LAMONGAN, Radarlamongan.co - Lebaran identik dengan berbagai sajian di atas meja rumah warga, seperti aneka kue kering (kuker). Di pertengahan Ramadan ini para produsen mulai disibukkan membuat kue kering pesanan para pelanggannya. Seperti Ati Imayati, produsen kue kering di Perum Graha Indah Blok AJ Nomor 4 Deket Wetan, Kecamatan Deket.
Menurut dia, nastar masih menjadi primadona saat Lebaran. Nastar merupakan kue dari adonan tepung terigu, mentega, dan telur yang diisi dengan selai nanas, cokelat, dan lain sebagainya. Agar tidak monoton, Atik, sapaan akrabnya mengkombinasikan antara pie nanas dengan nastar, hingga lahir produk nastar kekinian.

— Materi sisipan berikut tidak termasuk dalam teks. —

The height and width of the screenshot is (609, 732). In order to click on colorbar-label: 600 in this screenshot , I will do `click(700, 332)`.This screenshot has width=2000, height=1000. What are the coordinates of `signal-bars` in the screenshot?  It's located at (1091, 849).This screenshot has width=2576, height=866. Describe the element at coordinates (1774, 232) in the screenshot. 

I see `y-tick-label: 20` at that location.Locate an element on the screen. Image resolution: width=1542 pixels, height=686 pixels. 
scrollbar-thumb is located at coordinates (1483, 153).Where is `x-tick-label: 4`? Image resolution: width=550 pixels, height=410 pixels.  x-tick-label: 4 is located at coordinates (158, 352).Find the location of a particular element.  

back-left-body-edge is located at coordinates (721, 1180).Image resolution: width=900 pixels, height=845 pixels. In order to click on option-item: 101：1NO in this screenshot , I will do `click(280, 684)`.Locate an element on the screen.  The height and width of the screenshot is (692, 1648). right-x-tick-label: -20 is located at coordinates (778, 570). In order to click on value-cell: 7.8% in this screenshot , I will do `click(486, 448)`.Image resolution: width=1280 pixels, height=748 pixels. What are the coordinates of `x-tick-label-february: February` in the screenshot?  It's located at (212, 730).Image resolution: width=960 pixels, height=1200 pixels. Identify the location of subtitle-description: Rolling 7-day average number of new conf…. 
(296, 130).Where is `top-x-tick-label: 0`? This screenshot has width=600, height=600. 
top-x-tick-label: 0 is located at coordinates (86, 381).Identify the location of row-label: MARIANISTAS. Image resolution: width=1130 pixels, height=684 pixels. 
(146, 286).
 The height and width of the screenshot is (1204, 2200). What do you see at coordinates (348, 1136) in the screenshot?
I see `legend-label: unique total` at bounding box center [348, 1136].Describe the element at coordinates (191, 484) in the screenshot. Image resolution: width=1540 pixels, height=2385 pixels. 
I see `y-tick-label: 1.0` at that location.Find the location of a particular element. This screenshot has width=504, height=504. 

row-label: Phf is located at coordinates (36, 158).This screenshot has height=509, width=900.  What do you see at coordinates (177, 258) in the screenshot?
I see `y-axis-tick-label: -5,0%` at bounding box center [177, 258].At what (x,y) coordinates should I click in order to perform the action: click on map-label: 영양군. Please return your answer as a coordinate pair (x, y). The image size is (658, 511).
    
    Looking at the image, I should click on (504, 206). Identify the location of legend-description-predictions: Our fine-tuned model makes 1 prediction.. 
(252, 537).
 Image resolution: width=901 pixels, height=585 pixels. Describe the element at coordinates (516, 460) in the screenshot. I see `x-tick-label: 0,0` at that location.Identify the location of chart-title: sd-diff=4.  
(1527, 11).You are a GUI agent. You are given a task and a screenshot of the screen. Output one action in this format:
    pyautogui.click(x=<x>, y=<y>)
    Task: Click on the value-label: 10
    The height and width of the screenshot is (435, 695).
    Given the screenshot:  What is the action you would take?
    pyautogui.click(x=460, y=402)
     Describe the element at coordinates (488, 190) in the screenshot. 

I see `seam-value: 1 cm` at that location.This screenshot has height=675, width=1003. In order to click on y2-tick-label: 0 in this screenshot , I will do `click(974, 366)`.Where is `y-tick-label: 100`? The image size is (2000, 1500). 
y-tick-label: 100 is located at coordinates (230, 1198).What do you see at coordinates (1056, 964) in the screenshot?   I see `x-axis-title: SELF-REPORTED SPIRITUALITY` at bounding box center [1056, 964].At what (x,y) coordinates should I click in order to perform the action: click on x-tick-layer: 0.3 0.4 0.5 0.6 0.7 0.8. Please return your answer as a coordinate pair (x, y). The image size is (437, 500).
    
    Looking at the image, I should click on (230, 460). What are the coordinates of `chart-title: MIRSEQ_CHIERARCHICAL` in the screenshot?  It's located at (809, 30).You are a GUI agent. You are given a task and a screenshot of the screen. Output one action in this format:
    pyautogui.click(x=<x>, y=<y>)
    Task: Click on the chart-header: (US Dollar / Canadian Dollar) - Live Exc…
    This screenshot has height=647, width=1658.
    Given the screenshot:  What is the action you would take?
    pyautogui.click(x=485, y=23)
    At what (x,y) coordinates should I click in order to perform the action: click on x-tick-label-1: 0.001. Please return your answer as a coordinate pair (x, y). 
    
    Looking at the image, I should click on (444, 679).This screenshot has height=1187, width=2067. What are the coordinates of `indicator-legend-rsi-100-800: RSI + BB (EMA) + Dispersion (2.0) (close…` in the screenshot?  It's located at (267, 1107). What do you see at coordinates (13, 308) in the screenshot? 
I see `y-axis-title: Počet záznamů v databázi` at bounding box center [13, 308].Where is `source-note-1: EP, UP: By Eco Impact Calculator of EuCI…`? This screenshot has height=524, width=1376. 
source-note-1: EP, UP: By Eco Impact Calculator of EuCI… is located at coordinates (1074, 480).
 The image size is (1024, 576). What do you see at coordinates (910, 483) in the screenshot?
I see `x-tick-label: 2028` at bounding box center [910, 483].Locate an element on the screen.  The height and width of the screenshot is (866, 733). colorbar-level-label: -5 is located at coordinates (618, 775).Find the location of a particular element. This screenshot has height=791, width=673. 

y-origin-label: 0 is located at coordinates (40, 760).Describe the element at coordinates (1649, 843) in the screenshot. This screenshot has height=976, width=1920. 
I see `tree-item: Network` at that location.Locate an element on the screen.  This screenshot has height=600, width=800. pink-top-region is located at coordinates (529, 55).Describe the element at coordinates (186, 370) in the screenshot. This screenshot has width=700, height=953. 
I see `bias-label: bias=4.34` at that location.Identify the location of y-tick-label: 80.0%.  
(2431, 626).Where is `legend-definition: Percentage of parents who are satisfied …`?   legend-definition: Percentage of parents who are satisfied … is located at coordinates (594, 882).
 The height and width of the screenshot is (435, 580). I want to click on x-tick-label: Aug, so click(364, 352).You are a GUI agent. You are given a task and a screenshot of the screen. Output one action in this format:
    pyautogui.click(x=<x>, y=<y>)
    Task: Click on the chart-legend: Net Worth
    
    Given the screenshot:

Kuker pie nanas ini dinilai lebih kekinian, yakni bisa menikmati nastar dengan cara yang baru dan tampilan baru. Jika biasanya nastar berbentuk bulat, tapi produknya ini dikreasikan berbagai macam bentuk. ‘’ Cara baru menikmati nastar 2025,’’ ujar ibu lima anak ini.
Untuk menjaga kualitas rasa, dia memilih bahan berkualitas, serta selai yang digunakan merupakan buatan sendiri.
Membuat selai nanasnya saja membutuhkan waktu sekitar 4 jam. Sebanyak 15 nanas yang sudah diblender, lalu dimasak di wajan berukuran jumbo.
‘’Alasan kenapa membuat selai sendiri, selain untuk menekan HPP (harga pokok penjualan), juga menjaga kualitas produk kami,’’ imbuhnya.
Atik mengakui, pembuatan nastar kekinian ini lebih rumit jika dibanding nastar biasanya. Proses pembuatannya yakni setelah adonan selesai, ditimbang sesuai takaran, kemudian dicetak sesuai cetakan, lalu diisi selai nanas dan diberi pagar adonan.
‘’Ada step tambahan dari pada nastar pada umumnya, tapi dari segi rasa pie nanas (nastar kekinian) ini lebih crunchy dan tidak bikin bosan,’’ ujar perempuan 42 tahun ini.
PESANAN MENINGKAT, TAMBAH TENAGA PRODUKSI.
Ramainya pesanan saat Ramadan ini, membuat Ati Imayati menambah tenaga dua orang untuk membuat nastar kekinian dan kue kering (kuker). Dalam sehari, dia bisa memproduksi hingga 24 toples.
‘’Untuk penjualan sebagain besar dalam kota, tapi sebelumnya ada pesanan dari luar Jawa, kirim ke Sulawesi Tenggara,’’ tutur Atik.
Atik membuka pesanan sejak sebelum Ramadan. Namun ramai pesanan saat memasuki Ramadan. Saat ini, dia sudah tutup order, karena sangking banyaknya pesanan.
Dia mengakui, saat Ramadan ini pesanan meningkat sekitar 80 persen dibanding hari biasa. Pesanan terbanyak nastar kekinian. ‘’Alasan kami menjaga kepuasan konsumen. Kecuali kalau target sudah terpenuhi, bisa membuka pesanan lagi,’’ ucapnya.
Produsen kue kering asal Kalitengah, Kiki Shofiah juga mengakui jika pesanan kuker membludak jika dibandingkan Ramadan tahun lalu.
‘’Ada peningkatan 70 persen dibandingkan tahun sebelumnya,’’ imbuhnya.
Kiki, sapaan akrabnya menjelaskan, dia membuat 9 macam kuker. Namun yang paling banyak dipesan yakni nastar dibanding kuker lainnya. Menurut dia, pesanan mulai ramai mulai minggu pertama Ramadan.